> **Exercise requirements**
Repeat the lines of the data exactly, from the first one through the one that contains "Click the underline".

> **Given data**
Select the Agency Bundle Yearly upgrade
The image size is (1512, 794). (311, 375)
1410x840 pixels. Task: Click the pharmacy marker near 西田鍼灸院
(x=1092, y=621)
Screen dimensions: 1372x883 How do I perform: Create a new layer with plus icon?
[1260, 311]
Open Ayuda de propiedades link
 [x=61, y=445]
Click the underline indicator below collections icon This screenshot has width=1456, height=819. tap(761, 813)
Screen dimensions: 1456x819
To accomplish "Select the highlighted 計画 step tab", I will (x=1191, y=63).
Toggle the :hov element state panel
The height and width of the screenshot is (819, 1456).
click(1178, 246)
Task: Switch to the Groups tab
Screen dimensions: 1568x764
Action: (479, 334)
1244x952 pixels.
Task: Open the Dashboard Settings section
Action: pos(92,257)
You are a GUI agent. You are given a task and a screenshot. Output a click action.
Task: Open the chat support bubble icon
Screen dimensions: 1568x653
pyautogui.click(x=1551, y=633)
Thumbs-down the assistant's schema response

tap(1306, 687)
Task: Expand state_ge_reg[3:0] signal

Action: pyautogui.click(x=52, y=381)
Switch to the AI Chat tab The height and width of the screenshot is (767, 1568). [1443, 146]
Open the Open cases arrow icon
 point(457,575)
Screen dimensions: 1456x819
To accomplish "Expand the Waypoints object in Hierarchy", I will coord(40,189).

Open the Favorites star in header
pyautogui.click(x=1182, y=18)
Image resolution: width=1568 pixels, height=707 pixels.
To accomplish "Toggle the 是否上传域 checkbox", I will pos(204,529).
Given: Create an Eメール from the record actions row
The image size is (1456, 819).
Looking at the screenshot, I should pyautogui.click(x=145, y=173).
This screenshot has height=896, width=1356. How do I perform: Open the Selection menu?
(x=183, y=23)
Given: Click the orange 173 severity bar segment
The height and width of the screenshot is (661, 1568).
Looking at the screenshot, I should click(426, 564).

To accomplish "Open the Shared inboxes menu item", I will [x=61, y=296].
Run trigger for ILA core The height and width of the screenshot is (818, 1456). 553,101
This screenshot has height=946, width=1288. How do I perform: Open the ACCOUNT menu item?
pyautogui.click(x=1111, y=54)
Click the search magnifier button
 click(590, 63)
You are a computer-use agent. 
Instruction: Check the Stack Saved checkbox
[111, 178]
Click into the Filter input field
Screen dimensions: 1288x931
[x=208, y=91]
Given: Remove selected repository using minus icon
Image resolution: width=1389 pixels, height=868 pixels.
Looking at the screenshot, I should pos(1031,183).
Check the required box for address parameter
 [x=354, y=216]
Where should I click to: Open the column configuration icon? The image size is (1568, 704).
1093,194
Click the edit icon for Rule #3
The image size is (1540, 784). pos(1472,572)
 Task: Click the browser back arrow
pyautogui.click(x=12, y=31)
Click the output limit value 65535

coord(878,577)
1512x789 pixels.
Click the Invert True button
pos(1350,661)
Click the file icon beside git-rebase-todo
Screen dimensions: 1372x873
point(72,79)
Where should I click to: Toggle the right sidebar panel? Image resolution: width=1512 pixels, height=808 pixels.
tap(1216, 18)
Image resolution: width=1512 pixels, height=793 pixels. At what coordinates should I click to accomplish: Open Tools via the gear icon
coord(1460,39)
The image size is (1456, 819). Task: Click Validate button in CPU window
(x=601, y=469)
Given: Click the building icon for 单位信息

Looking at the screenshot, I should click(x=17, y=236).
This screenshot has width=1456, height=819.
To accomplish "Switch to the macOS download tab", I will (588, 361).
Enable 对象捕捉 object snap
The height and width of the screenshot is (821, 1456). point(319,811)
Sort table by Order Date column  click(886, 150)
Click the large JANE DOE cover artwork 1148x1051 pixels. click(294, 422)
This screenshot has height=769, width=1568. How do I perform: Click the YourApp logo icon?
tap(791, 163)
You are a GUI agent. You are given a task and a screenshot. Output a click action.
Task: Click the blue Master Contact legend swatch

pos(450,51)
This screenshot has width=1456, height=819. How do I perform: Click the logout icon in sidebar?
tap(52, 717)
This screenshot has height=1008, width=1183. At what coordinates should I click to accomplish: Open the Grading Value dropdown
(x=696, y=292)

> **Your response**
Select the Agency Bundle Yearly upgrade
The image size is (1512, 794). (311, 375)
1410x840 pixels. Task: Click the pharmacy marker near 西田鍼灸院
(x=1092, y=621)
Screen dimensions: 1372x883 How do I perform: Create a new layer with plus icon?
[1260, 311]
Open Ayuda de propiedades link
 [x=61, y=445]
Click the underline indicator below collections icon This screenshot has width=1456, height=819. tap(761, 813)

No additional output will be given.